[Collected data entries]
=-=-=

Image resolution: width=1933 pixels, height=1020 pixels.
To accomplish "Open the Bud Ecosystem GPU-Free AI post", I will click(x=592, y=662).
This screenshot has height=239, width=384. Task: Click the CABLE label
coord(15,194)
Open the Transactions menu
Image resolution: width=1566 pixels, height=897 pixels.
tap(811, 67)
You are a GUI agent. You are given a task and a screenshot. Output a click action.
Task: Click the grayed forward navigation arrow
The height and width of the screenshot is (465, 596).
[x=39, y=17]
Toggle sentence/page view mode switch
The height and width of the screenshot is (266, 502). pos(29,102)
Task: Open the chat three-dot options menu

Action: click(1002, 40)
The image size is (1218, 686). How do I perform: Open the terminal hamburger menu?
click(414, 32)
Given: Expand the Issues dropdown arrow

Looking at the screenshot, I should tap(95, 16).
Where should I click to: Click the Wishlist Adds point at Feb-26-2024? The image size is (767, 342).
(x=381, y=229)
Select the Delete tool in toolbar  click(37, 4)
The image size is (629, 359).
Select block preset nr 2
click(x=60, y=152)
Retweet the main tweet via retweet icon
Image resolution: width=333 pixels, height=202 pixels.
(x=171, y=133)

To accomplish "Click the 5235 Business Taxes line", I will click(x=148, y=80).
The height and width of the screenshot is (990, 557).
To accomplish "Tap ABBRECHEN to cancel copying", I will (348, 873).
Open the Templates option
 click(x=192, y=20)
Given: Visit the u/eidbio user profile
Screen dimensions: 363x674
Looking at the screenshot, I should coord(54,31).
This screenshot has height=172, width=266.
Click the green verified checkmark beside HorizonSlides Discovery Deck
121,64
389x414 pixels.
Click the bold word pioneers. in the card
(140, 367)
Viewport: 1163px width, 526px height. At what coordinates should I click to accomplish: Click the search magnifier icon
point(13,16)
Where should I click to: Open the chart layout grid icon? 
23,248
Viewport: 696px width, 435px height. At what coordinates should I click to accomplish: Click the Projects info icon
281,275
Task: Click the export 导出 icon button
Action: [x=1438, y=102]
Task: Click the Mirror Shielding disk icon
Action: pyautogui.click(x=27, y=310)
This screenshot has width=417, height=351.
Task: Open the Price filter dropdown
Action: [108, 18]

=-=-=

YOUR GOAL
All lines of the records above that contain the word "will" are to be copied out.

EXERCISE RESULT
To accomplish "Open the Bud Ecosystem GPU-Free AI post", I will click(x=592, y=662).
To accomplish "Click the 5235 Business Taxes line", I will click(x=148, y=80).
To accomplish "Tap ABBRECHEN to cancel copying", I will (348, 873).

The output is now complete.